St. Peter's Church: 619 Lexington Ave. at 54th St. New York, NY 10022. 

Gallery hours: daily 9:00 A.M. - 10:00 P.M.

For additional information visit www.KolodzeiArt.org or email Kolodzei@KolodzeiArt.org

About the artists:

Asya Dodina was born in Moscow, Russia. She received an M.F.A. from Brooklyn College, City University of New York (CUNY), and a B.F.A. from The State Moscow Art Institute named after V. Surikov. Her awards and honors include the Medal of the Russian Academy of the Arts, and Project Grants from the New York State Council of the Arts.

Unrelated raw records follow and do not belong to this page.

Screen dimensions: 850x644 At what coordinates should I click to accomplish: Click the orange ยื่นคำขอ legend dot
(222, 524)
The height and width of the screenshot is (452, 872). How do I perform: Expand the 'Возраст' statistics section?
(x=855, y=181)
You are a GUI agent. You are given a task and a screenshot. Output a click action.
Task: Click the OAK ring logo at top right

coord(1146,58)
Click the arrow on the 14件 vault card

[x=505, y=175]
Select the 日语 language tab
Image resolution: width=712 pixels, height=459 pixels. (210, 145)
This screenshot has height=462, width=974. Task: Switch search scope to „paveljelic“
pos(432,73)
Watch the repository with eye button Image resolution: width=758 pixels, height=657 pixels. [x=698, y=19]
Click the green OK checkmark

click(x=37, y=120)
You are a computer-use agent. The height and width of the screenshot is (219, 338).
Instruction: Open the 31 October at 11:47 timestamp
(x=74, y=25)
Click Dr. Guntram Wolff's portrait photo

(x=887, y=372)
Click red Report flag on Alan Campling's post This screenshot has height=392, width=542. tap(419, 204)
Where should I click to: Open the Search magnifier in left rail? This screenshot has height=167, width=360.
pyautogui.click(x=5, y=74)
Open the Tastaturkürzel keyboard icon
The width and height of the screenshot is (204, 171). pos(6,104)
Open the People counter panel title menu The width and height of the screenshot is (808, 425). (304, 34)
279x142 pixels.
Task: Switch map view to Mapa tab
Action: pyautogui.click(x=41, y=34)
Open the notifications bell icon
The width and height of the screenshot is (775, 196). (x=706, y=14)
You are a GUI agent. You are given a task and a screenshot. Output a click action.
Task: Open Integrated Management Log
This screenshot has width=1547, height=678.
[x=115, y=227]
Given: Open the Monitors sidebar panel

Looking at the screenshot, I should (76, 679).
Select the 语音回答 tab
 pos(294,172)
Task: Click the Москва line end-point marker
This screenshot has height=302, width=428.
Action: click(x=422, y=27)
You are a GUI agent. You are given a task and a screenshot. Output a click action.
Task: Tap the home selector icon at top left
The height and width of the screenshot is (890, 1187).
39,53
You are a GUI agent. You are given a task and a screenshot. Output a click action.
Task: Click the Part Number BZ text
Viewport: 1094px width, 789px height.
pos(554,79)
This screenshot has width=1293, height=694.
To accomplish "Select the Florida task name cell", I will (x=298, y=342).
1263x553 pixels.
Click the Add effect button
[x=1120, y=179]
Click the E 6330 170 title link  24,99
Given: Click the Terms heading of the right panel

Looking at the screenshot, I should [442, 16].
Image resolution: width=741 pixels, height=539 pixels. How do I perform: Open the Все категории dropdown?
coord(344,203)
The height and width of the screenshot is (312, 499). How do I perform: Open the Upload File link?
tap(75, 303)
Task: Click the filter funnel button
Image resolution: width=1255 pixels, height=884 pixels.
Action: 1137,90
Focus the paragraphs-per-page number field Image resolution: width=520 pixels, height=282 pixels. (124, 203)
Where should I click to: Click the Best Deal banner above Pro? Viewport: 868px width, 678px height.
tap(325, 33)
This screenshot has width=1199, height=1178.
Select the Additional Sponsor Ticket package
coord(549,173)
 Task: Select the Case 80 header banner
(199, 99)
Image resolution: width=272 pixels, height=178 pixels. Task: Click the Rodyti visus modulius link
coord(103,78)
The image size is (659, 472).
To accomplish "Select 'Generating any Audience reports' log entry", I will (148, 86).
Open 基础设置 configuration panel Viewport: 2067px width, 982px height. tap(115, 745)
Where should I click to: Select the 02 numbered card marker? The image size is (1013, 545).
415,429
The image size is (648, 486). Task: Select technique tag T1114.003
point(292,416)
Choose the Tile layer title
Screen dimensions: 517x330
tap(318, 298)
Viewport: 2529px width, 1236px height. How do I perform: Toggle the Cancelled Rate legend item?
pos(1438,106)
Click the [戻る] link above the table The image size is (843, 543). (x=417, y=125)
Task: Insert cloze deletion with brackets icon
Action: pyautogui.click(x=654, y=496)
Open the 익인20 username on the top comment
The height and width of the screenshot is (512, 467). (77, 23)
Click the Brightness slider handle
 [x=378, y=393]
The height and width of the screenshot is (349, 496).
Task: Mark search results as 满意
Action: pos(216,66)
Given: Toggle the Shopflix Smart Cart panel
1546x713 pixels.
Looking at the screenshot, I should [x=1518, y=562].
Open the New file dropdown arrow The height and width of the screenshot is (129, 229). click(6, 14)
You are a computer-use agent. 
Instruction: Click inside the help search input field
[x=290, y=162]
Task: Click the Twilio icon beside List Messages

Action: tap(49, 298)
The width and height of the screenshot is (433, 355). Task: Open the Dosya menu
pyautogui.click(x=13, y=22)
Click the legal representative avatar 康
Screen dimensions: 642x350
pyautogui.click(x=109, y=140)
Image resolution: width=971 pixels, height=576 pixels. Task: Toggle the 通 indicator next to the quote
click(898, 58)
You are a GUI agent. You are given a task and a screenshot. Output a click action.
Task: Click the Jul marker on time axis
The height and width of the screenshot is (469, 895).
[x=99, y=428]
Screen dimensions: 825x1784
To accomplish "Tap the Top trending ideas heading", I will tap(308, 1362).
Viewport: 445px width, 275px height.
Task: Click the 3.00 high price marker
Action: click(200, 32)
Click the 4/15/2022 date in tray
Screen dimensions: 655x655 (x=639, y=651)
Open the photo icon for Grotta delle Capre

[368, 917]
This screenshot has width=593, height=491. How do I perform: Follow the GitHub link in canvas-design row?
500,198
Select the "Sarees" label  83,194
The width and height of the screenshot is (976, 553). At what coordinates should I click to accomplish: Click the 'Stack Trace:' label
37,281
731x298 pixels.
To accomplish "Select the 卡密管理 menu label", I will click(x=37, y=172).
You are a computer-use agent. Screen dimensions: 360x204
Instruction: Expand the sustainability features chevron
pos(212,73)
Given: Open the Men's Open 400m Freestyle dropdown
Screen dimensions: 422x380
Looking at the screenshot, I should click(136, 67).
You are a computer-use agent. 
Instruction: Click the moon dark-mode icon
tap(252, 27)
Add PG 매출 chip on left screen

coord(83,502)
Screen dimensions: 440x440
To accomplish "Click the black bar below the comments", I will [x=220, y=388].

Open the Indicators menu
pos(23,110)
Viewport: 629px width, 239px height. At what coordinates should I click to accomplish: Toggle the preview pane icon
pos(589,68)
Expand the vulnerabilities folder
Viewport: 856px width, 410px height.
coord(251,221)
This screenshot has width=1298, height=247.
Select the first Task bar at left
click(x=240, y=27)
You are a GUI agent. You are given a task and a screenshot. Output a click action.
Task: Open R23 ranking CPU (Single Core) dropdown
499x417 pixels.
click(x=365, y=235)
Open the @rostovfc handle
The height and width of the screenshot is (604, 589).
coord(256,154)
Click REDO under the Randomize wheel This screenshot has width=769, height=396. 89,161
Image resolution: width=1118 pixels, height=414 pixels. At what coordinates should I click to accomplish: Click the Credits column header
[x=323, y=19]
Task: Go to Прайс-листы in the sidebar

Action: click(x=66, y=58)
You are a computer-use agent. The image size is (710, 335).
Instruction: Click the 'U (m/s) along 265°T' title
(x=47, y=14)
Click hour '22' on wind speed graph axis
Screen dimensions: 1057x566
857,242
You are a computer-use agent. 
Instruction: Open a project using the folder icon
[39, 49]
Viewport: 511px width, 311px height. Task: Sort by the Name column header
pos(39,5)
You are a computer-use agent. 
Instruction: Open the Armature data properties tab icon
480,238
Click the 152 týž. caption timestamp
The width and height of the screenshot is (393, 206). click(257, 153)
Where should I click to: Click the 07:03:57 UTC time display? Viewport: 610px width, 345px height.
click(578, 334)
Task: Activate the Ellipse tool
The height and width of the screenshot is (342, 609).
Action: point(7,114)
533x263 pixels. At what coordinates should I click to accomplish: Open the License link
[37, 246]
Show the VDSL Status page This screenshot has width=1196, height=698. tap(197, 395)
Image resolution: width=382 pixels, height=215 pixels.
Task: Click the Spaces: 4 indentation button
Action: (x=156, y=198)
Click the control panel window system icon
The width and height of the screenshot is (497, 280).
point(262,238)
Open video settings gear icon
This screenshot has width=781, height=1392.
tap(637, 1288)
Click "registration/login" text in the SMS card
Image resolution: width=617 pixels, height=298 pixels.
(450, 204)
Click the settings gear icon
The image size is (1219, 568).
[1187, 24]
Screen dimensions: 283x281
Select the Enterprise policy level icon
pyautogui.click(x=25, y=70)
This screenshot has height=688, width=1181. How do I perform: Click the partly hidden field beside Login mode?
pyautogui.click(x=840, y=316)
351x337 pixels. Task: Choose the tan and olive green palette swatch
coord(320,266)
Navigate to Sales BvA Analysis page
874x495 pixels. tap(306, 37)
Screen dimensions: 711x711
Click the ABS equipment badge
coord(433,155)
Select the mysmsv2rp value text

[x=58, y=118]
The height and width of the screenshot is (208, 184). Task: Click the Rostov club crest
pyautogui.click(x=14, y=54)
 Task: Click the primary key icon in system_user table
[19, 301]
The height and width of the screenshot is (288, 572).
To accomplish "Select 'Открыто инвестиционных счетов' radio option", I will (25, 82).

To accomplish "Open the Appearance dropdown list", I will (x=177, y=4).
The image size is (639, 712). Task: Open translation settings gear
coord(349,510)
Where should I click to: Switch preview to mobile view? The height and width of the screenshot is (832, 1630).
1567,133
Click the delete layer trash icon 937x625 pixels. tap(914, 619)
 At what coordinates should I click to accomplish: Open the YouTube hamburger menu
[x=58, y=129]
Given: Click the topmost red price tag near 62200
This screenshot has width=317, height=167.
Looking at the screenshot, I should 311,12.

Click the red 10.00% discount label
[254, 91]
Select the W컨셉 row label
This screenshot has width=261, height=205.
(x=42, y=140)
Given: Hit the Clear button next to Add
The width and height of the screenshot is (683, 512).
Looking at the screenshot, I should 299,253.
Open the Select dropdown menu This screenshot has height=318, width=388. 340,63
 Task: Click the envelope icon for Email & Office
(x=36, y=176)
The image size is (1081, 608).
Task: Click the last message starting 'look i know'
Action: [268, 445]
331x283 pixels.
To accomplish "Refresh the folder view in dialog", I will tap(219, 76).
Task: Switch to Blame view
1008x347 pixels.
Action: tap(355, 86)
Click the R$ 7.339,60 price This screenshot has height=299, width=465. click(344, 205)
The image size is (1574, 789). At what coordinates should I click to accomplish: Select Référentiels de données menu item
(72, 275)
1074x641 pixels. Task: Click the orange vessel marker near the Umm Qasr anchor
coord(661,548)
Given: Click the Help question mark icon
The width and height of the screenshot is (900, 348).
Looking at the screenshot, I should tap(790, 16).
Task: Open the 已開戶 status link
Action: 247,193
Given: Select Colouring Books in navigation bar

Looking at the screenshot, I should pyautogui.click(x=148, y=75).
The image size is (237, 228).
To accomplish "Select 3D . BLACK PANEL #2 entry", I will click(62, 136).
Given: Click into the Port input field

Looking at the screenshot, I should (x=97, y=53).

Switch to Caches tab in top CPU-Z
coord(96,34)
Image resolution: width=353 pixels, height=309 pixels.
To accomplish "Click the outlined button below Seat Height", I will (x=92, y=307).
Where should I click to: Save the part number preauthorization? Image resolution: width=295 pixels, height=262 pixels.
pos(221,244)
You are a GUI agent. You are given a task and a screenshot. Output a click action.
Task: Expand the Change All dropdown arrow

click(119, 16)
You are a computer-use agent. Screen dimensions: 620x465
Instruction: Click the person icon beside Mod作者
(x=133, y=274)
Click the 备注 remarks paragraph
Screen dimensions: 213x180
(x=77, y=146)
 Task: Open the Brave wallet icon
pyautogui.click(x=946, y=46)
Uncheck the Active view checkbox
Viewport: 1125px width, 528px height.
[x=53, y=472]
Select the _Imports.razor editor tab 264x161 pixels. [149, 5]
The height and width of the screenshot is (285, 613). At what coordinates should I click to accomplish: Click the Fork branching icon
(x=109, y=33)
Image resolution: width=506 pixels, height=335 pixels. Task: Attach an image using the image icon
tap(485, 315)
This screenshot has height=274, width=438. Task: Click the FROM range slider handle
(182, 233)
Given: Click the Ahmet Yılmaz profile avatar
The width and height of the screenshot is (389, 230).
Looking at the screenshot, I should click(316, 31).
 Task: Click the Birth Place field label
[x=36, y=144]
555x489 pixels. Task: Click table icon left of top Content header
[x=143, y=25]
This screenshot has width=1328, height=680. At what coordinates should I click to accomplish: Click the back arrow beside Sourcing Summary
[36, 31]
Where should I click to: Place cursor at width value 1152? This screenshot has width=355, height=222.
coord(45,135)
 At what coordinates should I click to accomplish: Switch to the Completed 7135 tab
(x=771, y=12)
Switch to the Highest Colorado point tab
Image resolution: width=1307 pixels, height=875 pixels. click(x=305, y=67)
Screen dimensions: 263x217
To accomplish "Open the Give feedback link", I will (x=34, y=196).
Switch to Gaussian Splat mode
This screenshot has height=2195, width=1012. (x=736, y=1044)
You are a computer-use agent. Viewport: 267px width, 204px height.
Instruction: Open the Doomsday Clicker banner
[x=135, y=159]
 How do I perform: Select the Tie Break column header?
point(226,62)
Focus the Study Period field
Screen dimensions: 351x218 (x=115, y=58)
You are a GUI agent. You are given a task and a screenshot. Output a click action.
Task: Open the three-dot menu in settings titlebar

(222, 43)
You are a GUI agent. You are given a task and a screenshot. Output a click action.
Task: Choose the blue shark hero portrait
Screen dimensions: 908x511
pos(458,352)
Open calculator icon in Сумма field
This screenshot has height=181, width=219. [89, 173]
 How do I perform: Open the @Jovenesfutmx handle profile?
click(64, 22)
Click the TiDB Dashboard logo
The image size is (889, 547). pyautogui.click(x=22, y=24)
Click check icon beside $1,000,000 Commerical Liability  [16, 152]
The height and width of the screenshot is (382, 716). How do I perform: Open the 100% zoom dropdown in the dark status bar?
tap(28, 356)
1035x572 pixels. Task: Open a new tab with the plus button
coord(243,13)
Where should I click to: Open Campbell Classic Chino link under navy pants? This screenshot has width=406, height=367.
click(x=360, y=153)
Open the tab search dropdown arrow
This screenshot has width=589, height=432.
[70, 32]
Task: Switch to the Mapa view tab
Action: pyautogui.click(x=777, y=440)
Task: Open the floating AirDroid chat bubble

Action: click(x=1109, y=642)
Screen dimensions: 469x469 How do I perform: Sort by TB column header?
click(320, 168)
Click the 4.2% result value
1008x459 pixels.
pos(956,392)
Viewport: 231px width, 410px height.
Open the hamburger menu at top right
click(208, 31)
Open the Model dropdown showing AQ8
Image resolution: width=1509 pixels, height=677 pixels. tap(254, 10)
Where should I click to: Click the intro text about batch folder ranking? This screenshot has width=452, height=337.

Slava Polishchuk was born in 1961 in Klintsy (Russia) and worked in Moscow. He received an M.F.A. from Brooklyn College, CUNY; a B.A from Brooklyn College, CUNY, and diploma from the 1905 Art School in Moscow. His awards and honors include Project Grants for Exhibitions, the NY State Council of the Arts, NY; The Charles G. Shaw Memorial Award for Excellence in Painting, Brooklyn College, CUNY, NY; The Joan Mitchell Foundation Nominee; Jewish Artists Awards Finalist, The Ben Uri Gallery, London.

Asya Dodina and Slava Polishchuk work in collaboration since 2003, they live and work in New York.